::: Task material

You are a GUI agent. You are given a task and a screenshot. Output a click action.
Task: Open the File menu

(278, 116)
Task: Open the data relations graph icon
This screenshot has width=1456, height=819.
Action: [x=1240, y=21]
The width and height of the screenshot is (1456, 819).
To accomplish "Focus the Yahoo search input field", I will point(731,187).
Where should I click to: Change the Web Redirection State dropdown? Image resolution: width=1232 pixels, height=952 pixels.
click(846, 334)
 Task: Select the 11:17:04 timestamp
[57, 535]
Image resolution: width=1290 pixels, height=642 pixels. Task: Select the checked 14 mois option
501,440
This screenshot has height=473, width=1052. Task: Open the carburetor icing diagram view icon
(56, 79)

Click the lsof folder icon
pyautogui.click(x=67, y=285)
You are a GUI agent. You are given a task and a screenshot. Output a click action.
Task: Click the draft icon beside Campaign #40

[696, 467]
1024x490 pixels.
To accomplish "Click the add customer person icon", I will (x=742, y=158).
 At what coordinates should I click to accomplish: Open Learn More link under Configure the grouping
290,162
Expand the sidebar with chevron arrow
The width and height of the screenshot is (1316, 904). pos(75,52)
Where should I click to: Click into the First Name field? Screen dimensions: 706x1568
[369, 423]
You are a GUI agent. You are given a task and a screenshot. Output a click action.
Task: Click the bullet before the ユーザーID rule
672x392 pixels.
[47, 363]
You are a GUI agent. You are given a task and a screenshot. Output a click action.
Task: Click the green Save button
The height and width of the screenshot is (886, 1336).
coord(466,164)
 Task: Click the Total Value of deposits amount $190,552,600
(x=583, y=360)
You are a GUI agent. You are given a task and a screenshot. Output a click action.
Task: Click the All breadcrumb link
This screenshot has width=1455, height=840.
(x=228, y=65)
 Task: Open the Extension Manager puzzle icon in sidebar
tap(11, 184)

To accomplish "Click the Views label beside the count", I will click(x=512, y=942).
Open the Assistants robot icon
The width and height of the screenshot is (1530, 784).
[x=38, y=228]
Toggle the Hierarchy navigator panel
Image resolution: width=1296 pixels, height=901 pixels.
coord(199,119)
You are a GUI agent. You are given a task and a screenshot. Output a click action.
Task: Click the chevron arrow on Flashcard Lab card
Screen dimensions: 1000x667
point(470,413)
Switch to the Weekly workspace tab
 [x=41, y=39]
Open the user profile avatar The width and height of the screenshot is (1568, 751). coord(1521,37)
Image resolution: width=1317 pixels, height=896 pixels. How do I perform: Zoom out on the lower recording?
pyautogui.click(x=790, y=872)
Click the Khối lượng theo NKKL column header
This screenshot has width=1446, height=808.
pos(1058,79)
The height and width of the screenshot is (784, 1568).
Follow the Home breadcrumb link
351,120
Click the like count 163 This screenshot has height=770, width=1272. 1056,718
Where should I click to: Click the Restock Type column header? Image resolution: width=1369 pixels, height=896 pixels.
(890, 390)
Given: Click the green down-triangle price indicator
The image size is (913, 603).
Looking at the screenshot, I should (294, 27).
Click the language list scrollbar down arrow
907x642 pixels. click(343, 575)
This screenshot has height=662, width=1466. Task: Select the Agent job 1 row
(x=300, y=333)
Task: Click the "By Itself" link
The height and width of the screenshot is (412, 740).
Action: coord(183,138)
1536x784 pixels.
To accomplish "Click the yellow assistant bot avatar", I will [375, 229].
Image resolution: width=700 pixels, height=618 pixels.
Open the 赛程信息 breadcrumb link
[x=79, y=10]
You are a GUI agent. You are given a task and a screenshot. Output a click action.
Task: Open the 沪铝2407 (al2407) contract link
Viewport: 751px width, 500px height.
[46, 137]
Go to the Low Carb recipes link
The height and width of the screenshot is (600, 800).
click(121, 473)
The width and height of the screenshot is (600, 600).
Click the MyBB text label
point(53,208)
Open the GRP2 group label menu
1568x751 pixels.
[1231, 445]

::::::

*Request*
List each line in the listing above that contains the word "column".

*Correct output*
Click the Khối lượng theo NKKL column header
Where should I click to: Click the Restock Type column header? Image resolution: width=1369 pixels, height=896 pixels.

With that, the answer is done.